Stored records

[Start of section]

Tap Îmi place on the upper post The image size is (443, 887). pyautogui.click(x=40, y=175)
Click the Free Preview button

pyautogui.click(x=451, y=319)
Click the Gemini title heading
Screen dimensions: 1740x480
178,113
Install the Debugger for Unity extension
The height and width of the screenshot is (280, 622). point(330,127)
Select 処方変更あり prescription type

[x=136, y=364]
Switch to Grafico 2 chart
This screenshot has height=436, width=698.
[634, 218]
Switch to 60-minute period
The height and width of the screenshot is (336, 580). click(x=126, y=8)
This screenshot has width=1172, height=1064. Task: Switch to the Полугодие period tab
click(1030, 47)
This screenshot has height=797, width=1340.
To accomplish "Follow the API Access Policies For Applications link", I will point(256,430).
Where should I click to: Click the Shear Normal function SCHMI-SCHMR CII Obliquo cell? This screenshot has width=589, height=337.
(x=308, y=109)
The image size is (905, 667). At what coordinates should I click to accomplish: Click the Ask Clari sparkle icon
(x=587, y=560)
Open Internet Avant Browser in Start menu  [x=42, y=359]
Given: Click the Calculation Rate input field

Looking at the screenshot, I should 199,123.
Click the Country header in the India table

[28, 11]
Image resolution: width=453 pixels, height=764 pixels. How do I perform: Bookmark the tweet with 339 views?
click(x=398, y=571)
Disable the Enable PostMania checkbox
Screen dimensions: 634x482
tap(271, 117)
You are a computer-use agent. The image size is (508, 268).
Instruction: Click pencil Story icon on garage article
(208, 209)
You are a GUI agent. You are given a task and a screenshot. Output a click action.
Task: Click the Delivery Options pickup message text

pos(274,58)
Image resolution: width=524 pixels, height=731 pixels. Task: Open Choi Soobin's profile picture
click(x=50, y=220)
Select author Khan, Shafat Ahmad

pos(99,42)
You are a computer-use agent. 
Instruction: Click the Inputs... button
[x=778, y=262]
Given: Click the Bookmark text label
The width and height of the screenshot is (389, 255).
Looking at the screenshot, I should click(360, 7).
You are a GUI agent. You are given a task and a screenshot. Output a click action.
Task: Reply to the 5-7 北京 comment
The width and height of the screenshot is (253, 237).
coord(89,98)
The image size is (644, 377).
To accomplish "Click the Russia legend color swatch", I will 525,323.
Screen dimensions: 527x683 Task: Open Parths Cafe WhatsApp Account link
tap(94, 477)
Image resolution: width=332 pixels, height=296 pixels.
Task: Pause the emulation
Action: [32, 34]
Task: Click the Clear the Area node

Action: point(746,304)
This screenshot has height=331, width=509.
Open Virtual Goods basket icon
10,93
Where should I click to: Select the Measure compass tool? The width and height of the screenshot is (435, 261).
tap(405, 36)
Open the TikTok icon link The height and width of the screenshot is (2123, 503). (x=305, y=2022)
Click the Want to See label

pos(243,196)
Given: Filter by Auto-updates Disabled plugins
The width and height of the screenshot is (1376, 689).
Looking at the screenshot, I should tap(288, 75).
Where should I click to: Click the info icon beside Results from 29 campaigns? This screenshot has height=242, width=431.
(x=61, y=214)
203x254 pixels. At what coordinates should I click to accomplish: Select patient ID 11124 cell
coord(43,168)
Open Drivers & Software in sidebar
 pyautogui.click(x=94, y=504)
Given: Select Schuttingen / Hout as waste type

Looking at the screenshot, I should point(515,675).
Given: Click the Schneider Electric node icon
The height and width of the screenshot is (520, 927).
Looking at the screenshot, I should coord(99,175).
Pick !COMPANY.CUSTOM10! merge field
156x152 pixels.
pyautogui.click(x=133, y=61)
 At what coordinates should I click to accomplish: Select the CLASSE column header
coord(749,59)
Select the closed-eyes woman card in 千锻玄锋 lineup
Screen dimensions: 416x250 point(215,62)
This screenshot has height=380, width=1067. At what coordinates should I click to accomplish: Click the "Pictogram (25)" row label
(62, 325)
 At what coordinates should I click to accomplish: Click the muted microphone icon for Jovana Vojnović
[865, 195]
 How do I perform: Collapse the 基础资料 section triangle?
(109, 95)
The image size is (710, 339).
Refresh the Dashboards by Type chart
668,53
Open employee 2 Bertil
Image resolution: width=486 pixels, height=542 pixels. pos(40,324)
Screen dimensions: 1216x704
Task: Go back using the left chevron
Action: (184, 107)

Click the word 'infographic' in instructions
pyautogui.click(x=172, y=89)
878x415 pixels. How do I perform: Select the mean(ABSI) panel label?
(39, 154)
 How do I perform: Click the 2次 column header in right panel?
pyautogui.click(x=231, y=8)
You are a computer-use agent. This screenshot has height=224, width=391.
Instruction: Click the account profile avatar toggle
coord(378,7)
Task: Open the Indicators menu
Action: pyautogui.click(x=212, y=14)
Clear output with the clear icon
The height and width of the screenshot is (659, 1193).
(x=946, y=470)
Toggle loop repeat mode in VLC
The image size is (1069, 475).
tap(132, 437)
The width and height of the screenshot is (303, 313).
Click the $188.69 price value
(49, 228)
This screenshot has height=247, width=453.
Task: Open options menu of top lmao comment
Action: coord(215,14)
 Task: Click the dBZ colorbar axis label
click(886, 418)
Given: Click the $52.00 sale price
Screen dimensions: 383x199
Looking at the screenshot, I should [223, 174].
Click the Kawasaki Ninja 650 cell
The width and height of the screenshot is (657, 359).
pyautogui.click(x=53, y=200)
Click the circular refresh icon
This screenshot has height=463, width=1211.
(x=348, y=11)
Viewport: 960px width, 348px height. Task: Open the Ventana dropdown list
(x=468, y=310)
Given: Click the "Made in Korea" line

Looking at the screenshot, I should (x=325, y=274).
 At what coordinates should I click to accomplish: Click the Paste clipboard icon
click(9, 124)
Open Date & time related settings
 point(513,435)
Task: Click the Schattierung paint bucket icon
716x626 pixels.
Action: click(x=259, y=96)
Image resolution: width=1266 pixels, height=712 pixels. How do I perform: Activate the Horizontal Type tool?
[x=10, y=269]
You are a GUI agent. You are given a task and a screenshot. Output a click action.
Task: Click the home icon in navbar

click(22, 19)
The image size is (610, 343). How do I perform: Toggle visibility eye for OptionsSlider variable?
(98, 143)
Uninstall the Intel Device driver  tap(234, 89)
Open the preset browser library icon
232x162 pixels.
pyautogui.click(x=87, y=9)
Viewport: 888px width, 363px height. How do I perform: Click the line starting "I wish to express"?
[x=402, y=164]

[End of section]

All of the entries should be transcribed exactly as they appear.

Tap Îmi place on the upper post The image size is (443, 887). pyautogui.click(x=40, y=175)
Click the Free Preview button

pyautogui.click(x=451, y=319)
Click the Gemini title heading
Screen dimensions: 1740x480
178,113
Install the Debugger for Unity extension
The height and width of the screenshot is (280, 622). point(330,127)
Select 処方変更あり prescription type

[x=136, y=364]
Switch to Grafico 2 chart
This screenshot has height=436, width=698.
[634, 218]
Switch to 60-minute period
The height and width of the screenshot is (336, 580). click(x=126, y=8)
This screenshot has width=1172, height=1064. Task: Switch to the Полугодие period tab
click(1030, 47)
This screenshot has height=797, width=1340.
To accomplish "Follow the API Access Policies For Applications link", I will point(256,430).
Where should I click to: Click the Shear Normal function SCHMI-SCHMR CII Obliquo cell? This screenshot has width=589, height=337.
(x=308, y=109)
The image size is (905, 667). At what coordinates should I click to accomplish: Click the Ask Clari sparkle icon
(x=587, y=560)
Open Internet Avant Browser in Start menu  [x=42, y=359]
Given: Click the Calculation Rate input field

Looking at the screenshot, I should 199,123.
Click the Country header in the India table

[28, 11]
Image resolution: width=453 pixels, height=764 pixels. How do I perform: Bookmark the tweet with 339 views?
click(x=398, y=571)
Disable the Enable PostMania checkbox
Screen dimensions: 634x482
tap(271, 117)
You are a computer-use agent. The image size is (508, 268).
Instruction: Click pencil Story icon on garage article
(208, 209)
You are a GUI agent. You are given a task and a screenshot. Output a click action.
Task: Click the Delivery Options pickup message text

pos(274,58)
Image resolution: width=524 pixels, height=731 pixels. Task: Open Choi Soobin's profile picture
click(x=50, y=220)
Select author Khan, Shafat Ahmad

pos(99,42)
You are a computer-use agent. 
Instruction: Click the Inputs... button
[x=778, y=262]
Given: Click the Bookmark text label
The width and height of the screenshot is (389, 255).
Looking at the screenshot, I should click(360, 7).
You are a GUI agent. You are given a task and a screenshot. Output a click action.
Task: Reply to the 5-7 北京 comment
The width and height of the screenshot is (253, 237).
coord(89,98)
The image size is (644, 377).
To accomplish "Click the Russia legend color swatch", I will 525,323.
Screen dimensions: 527x683 Task: Open Parths Cafe WhatsApp Account link
tap(94, 477)
Image resolution: width=332 pixels, height=296 pixels.
Task: Pause the emulation
Action: [32, 34]
Task: Click the Clear the Area node

Action: point(746,304)
This screenshot has height=331, width=509.
Open Virtual Goods basket icon
10,93
Where should I click to: Select the Measure compass tool? The width and height of the screenshot is (435, 261).
tap(405, 36)
Open the TikTok icon link The height and width of the screenshot is (2123, 503). (x=305, y=2022)
Click the Want to See label

pos(243,196)
Given: Filter by Auto-updates Disabled plugins
The width and height of the screenshot is (1376, 689).
Looking at the screenshot, I should tap(288, 75).
Where should I click to: Click the info icon beside Results from 29 campaigns? This screenshot has height=242, width=431.
(x=61, y=214)
203x254 pixels. At what coordinates should I click to accomplish: Select patient ID 11124 cell
coord(43,168)
Open Drivers & Software in sidebar
 pyautogui.click(x=94, y=504)
Given: Select Schuttingen / Hout as waste type

Looking at the screenshot, I should point(515,675).
Given: Click the Schneider Electric node icon
The height and width of the screenshot is (520, 927).
Looking at the screenshot, I should coord(99,175).
Pick !COMPANY.CUSTOM10! merge field
156x152 pixels.
pyautogui.click(x=133, y=61)
 At what coordinates should I click to accomplish: Select the CLASSE column header
coord(749,59)
Select the closed-eyes woman card in 千锻玄锋 lineup
Screen dimensions: 416x250 point(215,62)
This screenshot has height=380, width=1067. At what coordinates should I click to accomplish: Click the "Pictogram (25)" row label
(62, 325)
 At what coordinates should I click to accomplish: Click the muted microphone icon for Jovana Vojnović
[865, 195]
 How do I perform: Collapse the 基础资料 section triangle?
(109, 95)
The image size is (710, 339).
Refresh the Dashboards by Type chart
668,53
Open employee 2 Bertil
Image resolution: width=486 pixels, height=542 pixels. pos(40,324)
Screen dimensions: 1216x704
Task: Go back using the left chevron
Action: (184, 107)

Click the word 'infographic' in instructions
pyautogui.click(x=172, y=89)
878x415 pixels. How do I perform: Select the mean(ABSI) panel label?
(39, 154)
 How do I perform: Click the 2次 column header in right panel?
pyautogui.click(x=231, y=8)
You are a computer-use agent. This screenshot has height=224, width=391.
Instruction: Click the account profile avatar toggle
coord(378,7)
Task: Open the Indicators menu
Action: pyautogui.click(x=212, y=14)
Clear output with the clear icon
The height and width of the screenshot is (659, 1193).
(x=946, y=470)
Toggle loop repeat mode in VLC
The image size is (1069, 475).
tap(132, 437)
The width and height of the screenshot is (303, 313).
Click the $188.69 price value
(49, 228)
This screenshot has height=247, width=453.
Task: Open options menu of top lmao comment
Action: coord(215,14)
 Task: Click the dBZ colorbar axis label
click(886, 418)
Given: Click the $52.00 sale price
Screen dimensions: 383x199
Looking at the screenshot, I should [223, 174].
Click the Kawasaki Ninja 650 cell
The width and height of the screenshot is (657, 359).
pyautogui.click(x=53, y=200)
Click the circular refresh icon
This screenshot has height=463, width=1211.
(x=348, y=11)
Viewport: 960px width, 348px height. Task: Open the Ventana dropdown list
(x=468, y=310)
Given: Click the "Made in Korea" line

Looking at the screenshot, I should (x=325, y=274).
 At what coordinates should I click to accomplish: Click the Paste clipboard icon
click(9, 124)
Open Date & time related settings
 point(513,435)
Task: Click the Schattierung paint bucket icon
716x626 pixels.
Action: click(x=259, y=96)
Image resolution: width=1266 pixels, height=712 pixels. How do I perform: Activate the Horizontal Type tool?
[x=10, y=269]
You are a GUI agent. You are given a task and a screenshot. Output a click action.
Task: Click the home icon in navbar

click(22, 19)
The image size is (610, 343). How do I perform: Toggle visibility eye for OptionsSlider variable?
(98, 143)
Uninstall the Intel Device driver  tap(234, 89)
Open the preset browser library icon
232x162 pixels.
pyautogui.click(x=87, y=9)
Viewport: 888px width, 363px height. How do I perform: Click the line starting "I wish to express"?
[x=402, y=164]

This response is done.